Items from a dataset
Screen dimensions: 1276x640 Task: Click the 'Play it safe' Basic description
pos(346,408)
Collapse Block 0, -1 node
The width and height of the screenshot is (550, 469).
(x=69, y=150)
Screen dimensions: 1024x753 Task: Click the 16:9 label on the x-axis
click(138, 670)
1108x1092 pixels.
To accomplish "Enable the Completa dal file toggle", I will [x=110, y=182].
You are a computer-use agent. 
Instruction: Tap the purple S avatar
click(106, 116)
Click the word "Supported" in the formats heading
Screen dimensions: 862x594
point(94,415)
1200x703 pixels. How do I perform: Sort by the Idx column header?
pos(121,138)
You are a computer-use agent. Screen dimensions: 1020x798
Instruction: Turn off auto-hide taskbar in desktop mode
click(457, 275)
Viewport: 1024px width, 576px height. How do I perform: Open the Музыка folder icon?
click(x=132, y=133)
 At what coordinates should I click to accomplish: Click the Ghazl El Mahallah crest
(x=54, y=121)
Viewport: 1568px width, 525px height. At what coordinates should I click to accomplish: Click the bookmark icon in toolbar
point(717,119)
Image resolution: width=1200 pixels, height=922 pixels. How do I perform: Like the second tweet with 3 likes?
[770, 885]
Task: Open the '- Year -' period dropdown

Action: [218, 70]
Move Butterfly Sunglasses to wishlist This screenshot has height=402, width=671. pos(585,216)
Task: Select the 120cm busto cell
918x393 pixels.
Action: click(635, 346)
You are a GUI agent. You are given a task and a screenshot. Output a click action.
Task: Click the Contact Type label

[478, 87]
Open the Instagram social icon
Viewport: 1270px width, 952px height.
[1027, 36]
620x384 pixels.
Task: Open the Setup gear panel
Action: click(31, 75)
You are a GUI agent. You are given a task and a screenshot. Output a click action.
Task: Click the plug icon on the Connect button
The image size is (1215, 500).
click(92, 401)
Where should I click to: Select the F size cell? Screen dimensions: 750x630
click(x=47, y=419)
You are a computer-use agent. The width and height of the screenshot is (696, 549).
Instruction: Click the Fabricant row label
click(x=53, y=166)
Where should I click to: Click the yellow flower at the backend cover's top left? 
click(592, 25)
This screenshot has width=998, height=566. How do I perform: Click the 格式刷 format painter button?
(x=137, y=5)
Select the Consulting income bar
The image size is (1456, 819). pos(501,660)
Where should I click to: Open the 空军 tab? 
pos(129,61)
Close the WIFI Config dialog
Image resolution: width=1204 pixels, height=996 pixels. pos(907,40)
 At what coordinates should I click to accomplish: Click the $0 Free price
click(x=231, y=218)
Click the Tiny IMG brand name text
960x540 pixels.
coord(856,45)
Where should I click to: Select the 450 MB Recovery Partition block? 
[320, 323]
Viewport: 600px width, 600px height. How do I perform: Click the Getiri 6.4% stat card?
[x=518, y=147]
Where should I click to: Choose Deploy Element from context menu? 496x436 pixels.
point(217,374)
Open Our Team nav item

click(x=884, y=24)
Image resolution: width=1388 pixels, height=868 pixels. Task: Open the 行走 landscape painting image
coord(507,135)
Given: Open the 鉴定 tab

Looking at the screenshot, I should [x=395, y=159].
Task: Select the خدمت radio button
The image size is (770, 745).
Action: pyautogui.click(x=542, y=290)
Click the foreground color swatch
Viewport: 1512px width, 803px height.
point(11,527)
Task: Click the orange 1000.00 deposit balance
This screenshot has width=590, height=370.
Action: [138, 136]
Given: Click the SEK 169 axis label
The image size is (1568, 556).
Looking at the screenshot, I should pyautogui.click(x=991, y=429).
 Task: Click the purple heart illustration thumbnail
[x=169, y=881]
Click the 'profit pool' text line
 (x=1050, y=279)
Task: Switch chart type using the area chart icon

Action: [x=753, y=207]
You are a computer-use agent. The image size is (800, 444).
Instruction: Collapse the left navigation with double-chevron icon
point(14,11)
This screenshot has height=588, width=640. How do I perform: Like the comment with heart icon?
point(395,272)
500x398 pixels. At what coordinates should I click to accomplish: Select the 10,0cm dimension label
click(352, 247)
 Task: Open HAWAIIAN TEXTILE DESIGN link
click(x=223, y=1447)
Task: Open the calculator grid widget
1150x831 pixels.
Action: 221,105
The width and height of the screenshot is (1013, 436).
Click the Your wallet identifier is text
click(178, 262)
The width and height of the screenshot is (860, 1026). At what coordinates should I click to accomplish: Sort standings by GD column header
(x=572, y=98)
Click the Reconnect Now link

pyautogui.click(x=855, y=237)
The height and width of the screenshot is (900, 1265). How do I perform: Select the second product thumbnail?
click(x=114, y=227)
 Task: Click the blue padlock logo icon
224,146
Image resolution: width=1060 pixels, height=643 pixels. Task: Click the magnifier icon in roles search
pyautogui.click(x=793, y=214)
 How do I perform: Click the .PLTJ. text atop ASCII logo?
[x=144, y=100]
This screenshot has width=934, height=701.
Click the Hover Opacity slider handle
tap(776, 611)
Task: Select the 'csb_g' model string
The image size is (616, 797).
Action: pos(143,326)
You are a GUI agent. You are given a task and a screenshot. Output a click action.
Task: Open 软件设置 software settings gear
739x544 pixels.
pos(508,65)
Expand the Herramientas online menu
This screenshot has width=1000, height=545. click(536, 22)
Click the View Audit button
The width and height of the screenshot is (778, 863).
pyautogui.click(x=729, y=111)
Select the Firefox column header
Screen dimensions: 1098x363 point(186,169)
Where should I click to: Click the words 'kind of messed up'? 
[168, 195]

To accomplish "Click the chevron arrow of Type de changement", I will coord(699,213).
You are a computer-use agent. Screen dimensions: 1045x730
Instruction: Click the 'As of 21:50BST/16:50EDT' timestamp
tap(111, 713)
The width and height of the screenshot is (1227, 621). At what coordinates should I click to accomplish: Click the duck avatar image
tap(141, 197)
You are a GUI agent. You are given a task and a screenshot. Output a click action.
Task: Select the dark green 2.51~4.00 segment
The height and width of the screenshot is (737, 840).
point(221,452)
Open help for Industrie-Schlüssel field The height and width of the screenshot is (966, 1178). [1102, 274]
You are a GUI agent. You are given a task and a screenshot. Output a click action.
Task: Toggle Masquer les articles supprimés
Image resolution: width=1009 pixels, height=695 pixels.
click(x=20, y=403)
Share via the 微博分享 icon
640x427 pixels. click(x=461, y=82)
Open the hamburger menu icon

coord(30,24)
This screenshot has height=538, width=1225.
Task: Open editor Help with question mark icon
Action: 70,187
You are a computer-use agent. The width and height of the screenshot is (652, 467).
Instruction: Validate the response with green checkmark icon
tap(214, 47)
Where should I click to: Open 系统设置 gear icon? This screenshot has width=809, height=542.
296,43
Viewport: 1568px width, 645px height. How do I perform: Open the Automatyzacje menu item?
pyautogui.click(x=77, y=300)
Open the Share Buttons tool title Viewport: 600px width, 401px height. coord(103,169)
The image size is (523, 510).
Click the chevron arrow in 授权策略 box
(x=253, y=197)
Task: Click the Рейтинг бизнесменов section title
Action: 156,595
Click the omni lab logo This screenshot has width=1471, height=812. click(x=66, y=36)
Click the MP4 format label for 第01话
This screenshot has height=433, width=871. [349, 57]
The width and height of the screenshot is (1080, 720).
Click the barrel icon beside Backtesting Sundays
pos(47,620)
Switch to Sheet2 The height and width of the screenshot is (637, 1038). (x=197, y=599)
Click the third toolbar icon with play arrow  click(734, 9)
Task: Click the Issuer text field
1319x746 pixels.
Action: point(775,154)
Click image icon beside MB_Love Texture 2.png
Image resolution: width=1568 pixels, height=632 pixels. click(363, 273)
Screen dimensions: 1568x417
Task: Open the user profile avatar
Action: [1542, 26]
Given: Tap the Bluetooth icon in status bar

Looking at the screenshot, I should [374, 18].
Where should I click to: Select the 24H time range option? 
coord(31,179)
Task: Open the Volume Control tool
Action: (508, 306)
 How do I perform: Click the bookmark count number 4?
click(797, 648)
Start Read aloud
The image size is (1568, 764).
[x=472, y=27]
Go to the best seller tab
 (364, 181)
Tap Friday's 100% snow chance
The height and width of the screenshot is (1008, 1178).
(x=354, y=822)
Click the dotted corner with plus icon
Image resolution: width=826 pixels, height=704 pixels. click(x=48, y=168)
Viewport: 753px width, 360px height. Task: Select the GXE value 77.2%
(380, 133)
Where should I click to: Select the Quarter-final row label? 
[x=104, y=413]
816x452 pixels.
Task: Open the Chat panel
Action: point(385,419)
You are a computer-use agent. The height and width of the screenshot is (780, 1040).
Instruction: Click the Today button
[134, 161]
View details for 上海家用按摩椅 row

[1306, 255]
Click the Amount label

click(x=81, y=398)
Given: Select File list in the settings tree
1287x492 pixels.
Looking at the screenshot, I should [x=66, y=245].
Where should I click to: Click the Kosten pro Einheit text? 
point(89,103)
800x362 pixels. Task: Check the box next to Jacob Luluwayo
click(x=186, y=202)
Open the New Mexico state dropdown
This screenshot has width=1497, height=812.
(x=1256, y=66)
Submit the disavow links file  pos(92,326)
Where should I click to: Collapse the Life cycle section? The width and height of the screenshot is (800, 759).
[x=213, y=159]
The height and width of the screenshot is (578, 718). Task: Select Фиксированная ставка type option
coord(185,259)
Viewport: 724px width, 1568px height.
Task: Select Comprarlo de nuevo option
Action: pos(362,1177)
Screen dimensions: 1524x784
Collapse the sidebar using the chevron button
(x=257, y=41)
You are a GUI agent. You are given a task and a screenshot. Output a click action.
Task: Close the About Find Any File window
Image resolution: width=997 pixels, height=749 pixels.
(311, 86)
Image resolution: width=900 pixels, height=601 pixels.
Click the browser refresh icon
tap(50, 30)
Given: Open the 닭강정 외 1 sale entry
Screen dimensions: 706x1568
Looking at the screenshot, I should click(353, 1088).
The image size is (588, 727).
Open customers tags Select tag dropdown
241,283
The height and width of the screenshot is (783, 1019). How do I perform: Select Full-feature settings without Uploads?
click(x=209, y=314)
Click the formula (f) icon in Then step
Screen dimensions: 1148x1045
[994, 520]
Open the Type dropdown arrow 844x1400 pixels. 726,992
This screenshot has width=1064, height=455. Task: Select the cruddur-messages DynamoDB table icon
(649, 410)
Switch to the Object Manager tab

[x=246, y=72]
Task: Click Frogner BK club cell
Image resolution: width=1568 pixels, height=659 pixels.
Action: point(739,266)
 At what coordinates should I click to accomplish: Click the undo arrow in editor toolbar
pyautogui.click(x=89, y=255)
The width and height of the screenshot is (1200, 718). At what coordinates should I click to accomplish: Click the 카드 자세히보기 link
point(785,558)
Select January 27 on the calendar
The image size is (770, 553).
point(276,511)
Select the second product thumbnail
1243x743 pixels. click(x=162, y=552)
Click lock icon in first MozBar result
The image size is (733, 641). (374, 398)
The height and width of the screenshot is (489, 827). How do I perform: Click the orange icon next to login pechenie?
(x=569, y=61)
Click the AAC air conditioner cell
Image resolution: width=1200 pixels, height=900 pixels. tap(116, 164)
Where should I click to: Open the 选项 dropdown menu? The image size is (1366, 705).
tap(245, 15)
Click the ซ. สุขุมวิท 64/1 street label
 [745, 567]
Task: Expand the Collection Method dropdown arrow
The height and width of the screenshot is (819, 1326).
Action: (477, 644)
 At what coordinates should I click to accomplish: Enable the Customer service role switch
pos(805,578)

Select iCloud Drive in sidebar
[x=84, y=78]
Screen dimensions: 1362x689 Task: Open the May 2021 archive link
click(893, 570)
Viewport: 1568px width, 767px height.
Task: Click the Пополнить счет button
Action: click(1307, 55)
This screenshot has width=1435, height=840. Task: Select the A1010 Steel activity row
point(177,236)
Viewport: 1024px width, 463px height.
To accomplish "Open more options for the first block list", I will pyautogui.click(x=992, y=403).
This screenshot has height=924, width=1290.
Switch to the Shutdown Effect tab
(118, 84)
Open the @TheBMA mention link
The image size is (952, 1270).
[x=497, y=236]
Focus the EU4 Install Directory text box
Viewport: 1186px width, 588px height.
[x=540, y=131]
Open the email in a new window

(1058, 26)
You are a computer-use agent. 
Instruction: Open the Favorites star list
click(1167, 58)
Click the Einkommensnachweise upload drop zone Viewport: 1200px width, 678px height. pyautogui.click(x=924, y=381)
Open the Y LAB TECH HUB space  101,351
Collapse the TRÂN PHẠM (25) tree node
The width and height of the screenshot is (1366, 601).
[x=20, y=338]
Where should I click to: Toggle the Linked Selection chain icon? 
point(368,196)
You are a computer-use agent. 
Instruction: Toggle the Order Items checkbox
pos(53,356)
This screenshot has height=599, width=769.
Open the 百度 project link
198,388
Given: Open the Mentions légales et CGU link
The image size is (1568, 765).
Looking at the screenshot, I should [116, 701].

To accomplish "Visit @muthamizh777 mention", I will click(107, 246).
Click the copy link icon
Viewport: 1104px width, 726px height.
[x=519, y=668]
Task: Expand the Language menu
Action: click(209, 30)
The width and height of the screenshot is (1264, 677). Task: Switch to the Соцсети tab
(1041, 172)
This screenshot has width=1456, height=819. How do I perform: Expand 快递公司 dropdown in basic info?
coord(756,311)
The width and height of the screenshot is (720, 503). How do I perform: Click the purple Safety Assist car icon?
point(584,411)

TO DO>
An exact copy of the lines above between the line holding "Close the WIFI Config dialog" and the line holding "You are a computer-use agent. The image", inclusive, is the whole answer.

OUTPUT FOR THIS TASK>
Close the WIFI Config dialog
Image resolution: width=1204 pixels, height=996 pixels. pos(907,40)
 At what coordinates should I click to accomplish: Click the $0 Free price
click(x=231, y=218)
Click the Tiny IMG brand name text
960x540 pixels.
coord(856,45)
Where should I click to: Select the 450 MB Recovery Partition block? 
[320, 323]
Viewport: 600px width, 600px height. How do I perform: Click the Getiri 6.4% stat card?
[x=518, y=147]
Where should I click to: Choose Deploy Element from context menu? 496x436 pixels.
point(217,374)
Open Our Team nav item

click(x=884, y=24)
Image resolution: width=1388 pixels, height=868 pixels. Task: Open the 行走 landscape painting image
coord(507,135)
Given: Open the 鉴定 tab

Looking at the screenshot, I should [x=395, y=159].
Task: Select the خدمت radio button
The image size is (770, 745).
Action: pyautogui.click(x=542, y=290)
Click the foreground color swatch
Viewport: 1512px width, 803px height.
point(11,527)
Task: Click the orange 1000.00 deposit balance
This screenshot has width=590, height=370.
Action: [138, 136]
Given: Click the SEK 169 axis label
The image size is (1568, 556).
Looking at the screenshot, I should pyautogui.click(x=991, y=429).
 Task: Click the purple heart illustration thumbnail
[x=169, y=881]
Click the 'profit pool' text line
 (x=1050, y=279)
Task: Switch chart type using the area chart icon

Action: [x=753, y=207]
You are a computer-use agent. The image size is (800, 444).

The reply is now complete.